Columnist Nat Hentoff, a former labor organizer who writes about free-speech issues, says it's logical that pro-lifers not backed by sympathetic news media have resorted to the nation's freeways. Anti-abortion speech has been heavily restricted outside abortion clinics, he said, citing Hill v. Colorado, the June 2000 Supreme Court decision that criminalized unwanted close encounters between pro-life activists within eight feet of women on their way to abortion clinics.
"The trucks are free speech," he says. "They are not doing anything but giving an opinion. The only real restriction of free speech is if you are advocating something illegal and those people are not. If people are upset, they can post a counter message on their own convoy of trucks."

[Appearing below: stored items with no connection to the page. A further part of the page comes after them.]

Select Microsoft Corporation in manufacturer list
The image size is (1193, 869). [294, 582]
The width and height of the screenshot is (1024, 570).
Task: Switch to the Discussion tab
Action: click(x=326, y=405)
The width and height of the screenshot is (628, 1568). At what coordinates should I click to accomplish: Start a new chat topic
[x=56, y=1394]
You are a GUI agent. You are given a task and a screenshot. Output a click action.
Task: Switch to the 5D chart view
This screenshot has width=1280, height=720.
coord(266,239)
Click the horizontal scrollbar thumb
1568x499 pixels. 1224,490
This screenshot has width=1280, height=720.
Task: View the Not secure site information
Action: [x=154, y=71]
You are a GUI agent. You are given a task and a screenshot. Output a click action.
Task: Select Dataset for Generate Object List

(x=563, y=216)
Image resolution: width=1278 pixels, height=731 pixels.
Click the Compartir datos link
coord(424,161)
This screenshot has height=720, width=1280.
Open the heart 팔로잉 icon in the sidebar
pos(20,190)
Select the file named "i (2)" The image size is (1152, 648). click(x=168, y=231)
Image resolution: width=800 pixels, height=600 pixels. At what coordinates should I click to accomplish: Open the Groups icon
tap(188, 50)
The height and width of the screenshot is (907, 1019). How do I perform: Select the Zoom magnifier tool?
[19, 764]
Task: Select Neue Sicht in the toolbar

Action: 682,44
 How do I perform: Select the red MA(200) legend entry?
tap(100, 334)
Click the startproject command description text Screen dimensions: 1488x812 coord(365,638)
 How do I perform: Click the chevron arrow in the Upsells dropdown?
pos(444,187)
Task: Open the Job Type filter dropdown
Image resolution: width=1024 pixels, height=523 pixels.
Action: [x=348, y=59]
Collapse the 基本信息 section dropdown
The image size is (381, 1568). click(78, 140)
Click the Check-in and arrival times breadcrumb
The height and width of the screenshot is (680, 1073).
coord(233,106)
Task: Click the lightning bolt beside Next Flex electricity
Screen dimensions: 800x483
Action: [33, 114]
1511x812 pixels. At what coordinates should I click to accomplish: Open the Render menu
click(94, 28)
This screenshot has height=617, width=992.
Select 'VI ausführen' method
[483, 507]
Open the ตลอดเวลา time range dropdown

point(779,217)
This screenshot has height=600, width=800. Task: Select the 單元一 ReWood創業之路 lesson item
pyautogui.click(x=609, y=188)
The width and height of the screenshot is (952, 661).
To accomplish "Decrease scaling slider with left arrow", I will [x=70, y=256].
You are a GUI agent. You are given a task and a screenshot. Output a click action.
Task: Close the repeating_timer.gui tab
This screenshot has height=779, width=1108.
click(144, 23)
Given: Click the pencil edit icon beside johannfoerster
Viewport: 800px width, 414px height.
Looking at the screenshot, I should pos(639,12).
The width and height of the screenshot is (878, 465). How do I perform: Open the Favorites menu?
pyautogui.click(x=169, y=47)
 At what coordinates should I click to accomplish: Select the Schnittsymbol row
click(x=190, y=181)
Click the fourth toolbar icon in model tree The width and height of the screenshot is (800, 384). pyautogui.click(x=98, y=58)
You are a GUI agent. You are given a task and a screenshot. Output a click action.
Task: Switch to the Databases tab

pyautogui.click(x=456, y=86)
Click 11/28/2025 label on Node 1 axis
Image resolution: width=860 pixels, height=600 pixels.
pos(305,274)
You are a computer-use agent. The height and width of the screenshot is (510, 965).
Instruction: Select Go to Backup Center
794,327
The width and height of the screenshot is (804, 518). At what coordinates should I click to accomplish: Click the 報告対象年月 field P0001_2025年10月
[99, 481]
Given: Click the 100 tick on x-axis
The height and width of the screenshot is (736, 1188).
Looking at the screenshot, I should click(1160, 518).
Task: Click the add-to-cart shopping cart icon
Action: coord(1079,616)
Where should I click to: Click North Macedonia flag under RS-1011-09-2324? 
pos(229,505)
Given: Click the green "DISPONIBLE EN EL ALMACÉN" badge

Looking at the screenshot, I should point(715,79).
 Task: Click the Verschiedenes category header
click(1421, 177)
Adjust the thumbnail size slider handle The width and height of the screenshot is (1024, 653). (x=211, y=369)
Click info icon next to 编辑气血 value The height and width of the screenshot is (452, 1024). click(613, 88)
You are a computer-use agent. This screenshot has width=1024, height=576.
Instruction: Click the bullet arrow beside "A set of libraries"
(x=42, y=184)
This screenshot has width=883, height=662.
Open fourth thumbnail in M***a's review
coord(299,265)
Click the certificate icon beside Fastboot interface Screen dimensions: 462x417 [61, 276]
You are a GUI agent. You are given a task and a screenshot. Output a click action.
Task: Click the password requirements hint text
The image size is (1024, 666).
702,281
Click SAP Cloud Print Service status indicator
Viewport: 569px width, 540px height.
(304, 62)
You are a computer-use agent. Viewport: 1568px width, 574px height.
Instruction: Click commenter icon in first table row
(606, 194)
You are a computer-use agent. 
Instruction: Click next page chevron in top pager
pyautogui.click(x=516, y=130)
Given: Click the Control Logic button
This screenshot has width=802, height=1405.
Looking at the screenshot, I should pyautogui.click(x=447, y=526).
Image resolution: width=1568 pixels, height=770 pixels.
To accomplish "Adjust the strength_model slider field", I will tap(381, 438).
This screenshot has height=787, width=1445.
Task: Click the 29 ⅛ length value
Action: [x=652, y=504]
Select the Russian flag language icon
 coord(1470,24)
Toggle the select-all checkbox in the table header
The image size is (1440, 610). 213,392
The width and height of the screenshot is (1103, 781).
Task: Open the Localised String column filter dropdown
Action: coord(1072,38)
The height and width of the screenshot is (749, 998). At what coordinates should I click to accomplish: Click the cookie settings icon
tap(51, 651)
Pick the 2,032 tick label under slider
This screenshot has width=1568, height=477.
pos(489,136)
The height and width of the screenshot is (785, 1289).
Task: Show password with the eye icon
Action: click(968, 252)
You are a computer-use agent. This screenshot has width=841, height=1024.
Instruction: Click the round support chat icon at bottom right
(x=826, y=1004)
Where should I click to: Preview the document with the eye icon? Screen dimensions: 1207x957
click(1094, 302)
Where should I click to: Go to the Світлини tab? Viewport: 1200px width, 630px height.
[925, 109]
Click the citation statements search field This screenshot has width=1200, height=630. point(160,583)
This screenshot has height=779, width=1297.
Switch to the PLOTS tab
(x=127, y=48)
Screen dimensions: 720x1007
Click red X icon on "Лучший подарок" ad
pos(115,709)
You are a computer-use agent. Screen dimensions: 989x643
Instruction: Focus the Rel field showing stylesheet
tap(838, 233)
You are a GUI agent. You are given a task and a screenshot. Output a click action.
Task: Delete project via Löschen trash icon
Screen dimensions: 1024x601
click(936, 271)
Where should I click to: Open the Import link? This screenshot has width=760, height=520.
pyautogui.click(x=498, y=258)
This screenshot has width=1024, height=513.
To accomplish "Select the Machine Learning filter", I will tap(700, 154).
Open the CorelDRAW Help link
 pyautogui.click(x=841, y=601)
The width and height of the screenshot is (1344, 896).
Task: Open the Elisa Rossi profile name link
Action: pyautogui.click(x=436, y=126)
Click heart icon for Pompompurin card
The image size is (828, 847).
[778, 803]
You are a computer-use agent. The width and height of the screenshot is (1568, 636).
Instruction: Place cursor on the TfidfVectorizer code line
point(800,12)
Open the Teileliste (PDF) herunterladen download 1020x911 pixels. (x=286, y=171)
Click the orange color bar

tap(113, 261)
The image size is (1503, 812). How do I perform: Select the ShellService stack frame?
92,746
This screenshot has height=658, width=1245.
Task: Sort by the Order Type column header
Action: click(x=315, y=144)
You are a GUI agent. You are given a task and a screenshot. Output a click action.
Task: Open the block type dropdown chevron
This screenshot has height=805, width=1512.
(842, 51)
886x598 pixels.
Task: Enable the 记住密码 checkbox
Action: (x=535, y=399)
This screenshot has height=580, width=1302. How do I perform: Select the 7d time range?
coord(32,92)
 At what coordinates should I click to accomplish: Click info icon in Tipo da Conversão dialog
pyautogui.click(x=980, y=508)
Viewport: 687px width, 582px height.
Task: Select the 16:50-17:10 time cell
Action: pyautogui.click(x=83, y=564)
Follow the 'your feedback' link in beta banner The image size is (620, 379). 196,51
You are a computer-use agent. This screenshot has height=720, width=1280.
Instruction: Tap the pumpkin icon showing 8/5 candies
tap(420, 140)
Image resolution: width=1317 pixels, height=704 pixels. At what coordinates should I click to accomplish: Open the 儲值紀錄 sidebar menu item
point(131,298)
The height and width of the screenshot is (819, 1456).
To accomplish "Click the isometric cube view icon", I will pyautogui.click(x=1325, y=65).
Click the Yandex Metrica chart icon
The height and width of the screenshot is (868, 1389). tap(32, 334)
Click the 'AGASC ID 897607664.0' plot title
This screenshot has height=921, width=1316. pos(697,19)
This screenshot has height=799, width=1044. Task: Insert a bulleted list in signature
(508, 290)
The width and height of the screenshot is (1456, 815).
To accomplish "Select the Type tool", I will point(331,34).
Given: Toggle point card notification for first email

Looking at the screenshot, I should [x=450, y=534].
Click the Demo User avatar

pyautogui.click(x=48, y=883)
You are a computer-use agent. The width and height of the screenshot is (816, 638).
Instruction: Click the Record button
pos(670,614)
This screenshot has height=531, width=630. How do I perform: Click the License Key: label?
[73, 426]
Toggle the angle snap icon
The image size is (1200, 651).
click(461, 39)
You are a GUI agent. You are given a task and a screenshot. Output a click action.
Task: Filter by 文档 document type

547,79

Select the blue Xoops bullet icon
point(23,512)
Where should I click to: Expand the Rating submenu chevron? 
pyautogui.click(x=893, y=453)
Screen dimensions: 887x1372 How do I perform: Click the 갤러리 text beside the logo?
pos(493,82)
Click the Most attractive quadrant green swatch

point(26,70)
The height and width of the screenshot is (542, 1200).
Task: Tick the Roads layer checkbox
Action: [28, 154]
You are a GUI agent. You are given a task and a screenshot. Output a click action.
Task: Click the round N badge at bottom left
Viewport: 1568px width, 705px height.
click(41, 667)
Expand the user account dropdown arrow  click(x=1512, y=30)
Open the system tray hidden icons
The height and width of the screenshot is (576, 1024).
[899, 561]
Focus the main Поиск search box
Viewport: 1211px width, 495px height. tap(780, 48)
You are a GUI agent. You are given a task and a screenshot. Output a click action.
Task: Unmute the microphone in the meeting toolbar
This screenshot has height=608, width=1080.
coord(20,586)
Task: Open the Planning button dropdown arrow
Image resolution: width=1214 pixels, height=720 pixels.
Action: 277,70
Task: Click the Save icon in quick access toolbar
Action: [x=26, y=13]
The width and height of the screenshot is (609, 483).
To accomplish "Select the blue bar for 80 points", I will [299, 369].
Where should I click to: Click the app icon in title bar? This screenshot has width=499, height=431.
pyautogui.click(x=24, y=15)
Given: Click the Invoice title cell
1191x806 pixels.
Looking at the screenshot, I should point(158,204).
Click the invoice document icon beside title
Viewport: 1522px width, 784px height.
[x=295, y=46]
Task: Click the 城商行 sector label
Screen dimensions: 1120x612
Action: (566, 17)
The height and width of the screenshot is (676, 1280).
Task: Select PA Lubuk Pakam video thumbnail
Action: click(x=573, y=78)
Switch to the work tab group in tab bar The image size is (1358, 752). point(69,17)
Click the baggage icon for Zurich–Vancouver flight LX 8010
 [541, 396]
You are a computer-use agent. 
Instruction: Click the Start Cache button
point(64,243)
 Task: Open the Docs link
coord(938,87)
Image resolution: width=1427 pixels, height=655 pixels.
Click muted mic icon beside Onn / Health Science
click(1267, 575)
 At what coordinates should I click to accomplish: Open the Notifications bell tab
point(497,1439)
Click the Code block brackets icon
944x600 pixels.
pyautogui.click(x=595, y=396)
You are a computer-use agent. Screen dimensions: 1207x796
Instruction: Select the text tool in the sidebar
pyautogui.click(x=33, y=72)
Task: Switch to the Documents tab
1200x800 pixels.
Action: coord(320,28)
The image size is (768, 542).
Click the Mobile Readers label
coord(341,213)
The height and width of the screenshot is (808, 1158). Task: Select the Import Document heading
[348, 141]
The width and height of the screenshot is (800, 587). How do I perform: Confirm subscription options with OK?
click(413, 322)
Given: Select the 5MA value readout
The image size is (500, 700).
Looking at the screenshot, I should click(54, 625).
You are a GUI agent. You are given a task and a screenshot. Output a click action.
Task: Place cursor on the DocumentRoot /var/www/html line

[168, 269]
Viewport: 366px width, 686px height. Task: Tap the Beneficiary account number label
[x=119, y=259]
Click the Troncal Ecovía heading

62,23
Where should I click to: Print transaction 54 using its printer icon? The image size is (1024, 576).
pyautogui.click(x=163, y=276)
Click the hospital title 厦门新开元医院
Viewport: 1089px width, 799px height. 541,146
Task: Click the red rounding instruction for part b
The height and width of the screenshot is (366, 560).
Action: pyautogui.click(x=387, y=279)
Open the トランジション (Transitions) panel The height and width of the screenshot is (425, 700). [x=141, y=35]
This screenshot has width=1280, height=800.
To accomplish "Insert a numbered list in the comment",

Organizers say they are well within their legal rights to display the messages, but just in case, they have retained two law firms: the Life Legal Defense League in Napa, Calif., and the Thomas More Center for Law and Justice in Ann Arbor.
"We've done a study of the history of social reform and every movement that has succeeded in this country in the past 150 years has used horrifying pictures to dramatize social injustice ignored by the dominant culture," Mr. Cunningham says. "Abolition of child labor, the anti-Vietnam movement, the civil rights movement, animal rights; using pictures is what changes public opinion. You will always antagonize the culture using these pictures."
Why show first-trimester fetuses?
"That is when 90 percent of all abortions are performed," he says. "Until we can get a consensus that this is a baby, women will continue to have abortions."
Although the trucks will not operate near schools or other places where large groups of children gather, it is inevitable that some children will see the photos, he said.
"My wife and I were at Middle Tennessee State University last year and we saw a 3-year-old girl who was looking at one of our posters," he says. "The mother stood speechless in front of a picture of a 10-week aborted fetus. After a few minutes, the girl turned to her mother and asked, 'Mom, did the baby cry?' This girl realized this was a baby and something had happened to it."
The campaign "brings the focus back to the more extreme side of the anti-choice movement," said Stephanie Mueller, spokeswoman for the National Abortion Federation. "Not only do most people who see this campaign feel alienated by it, but even those who are opposed to a woman's right to choose do not support this type of tactic."
Cathy Cleaver of the National Conference of Catholic Bishops said such displays could traumatize children.
"There are different ways to convey the truth about abortion and the humanity of the unborn child," she said. "If you show photos of the violence of abortion, there is a risk your audience will feel so insulted by your depictions, they'll dismiss you and your message."
The American Life League declined comment, but the Population Research Institute supported using the trucks.
"The depiction of the reality of abortion as a method of family planning may not be everyone's cup of tea, but reality is covered by the First Amendment," PRI President Steven Mosher said. "If reporters had freedom of access to family-planning centers, the American public would also be better educated about the violations against women's health that occur in those places."
The campaign is being funded by a steady flow of donations.
"There are pro-life people out there of high net worth who are desperate for something that works," Mr. Cunningham says. "People are tired of losing this battle and fighting battles that don't work well.
"But people feel this battle is winnable. Now they can dictate the terms of the debate and not be on the defensive. We will press our First Amendment rights to the hilt. We will put those images where we will have the greatest effect on the popular culture.
"We can't go on talk radio about this without being shouted down. But you cannot shout down these trucks. You cannot put them on hold or hang up on them. This is about engaging a culture that does not want to be engaged, about force-feeding facts into people who don't want to be fed."